Sabemos que esta é uma edição do mês das mulheres, mas eu queria dedicar esta coluna para deleite de duas pérolas da Netflix e exaltação destes dois personagens incríveis, interpretados por dois atores belíssimos. Veja bem: não se trata de (hiper)sexualização do homem negro, assunto muito mais delicado e complexo do que
esta coluna pode aprofundar, mas apenas a apreciação singela de dois atores que merecem todos os elogios que andam circundando a tweetsfera.

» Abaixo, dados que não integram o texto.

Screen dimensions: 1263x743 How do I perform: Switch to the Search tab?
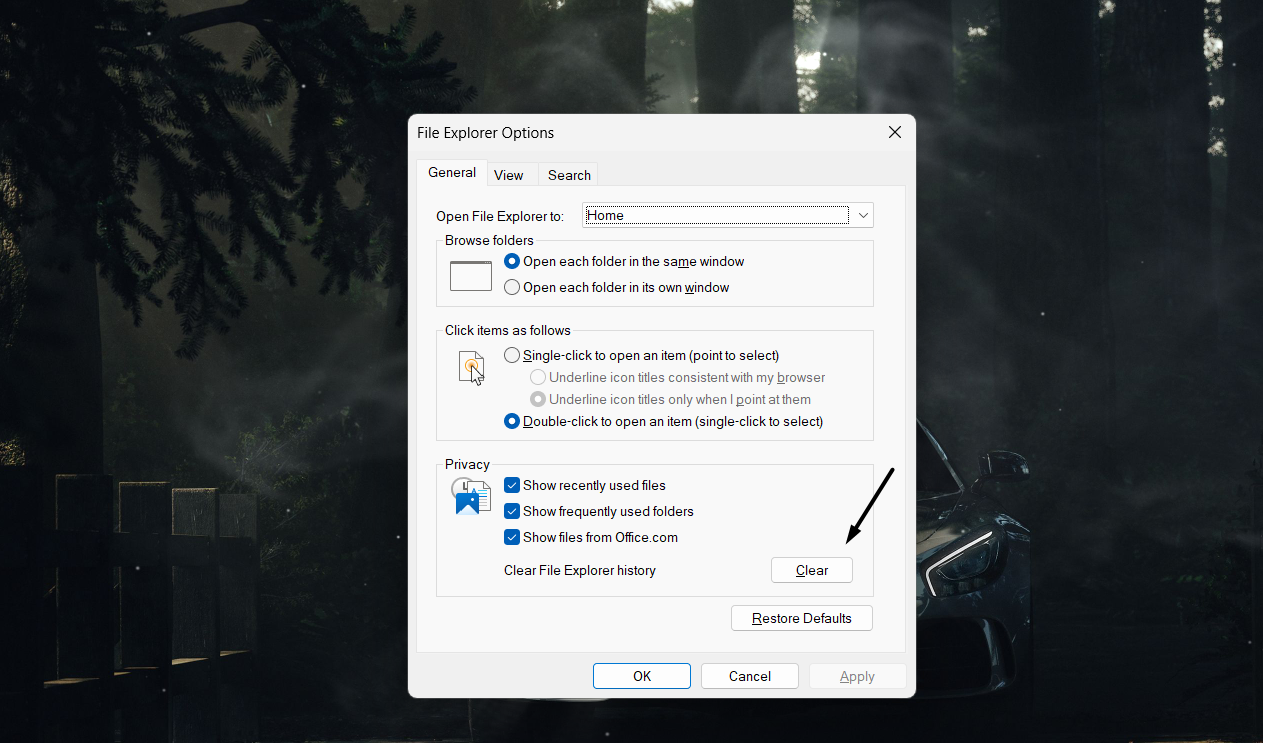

Diante de tantas discussões sérias pelas quais o país (e o mundo) tem passado no último ano em suas desgraças, como liberação de armas, políticas genocidas, falta de leitos de UTI, prorrogação da quarentena, enfim, tudo isto que está colocado, é bom ter um descanso e flertar com esses programas e suas “alienações”. Em tempos em que até o BBB virou gatilho para temas tão profundos como saúde mental, a série
Bridgerton apareceu como um refresco do mundo lá fora, bem do jeito de Shonda Rhimes, de construir mundo utópico, em que negros são protagonistas sem precisar de estereótipos ou levantar bandeiras.


Pessoalmente, sempre adorei essa linha pós-racial da Shonda: um universo em que o racismo parece já superado e que estamos livres para contar histórias, porque somos muito além da cor da pele. Mas isso é assunto para outro momento, afinal, estamos aqui hoje para exaltar a beleza de Regé-Jean Page, o duque (Simon Basset) na série. O ator britânico conquistou a simpatia do público por seu personagem que dificilmente vemos ser representado por um ator negro, forte, porém sensível. Um “Mr. Darcy” (personagem de Jane Austen de “Orgulho e Preconceito”): “negro era tudo o que eu precisava na vida e não sabia”. A personalidade é bem desenvolvida, tendo um passado e perspectivas de futuro, sem cair em apenas um “corpo negro” que fortalece a protagonista. Simon está ali para complementá-la. A sinergia dos atores também é ótima, o que deixa esse tom açucarado em uma história que sabe muito bem aonde
quer chegar. Para quem gosta de produções de época, uma verdadeira preciosidade.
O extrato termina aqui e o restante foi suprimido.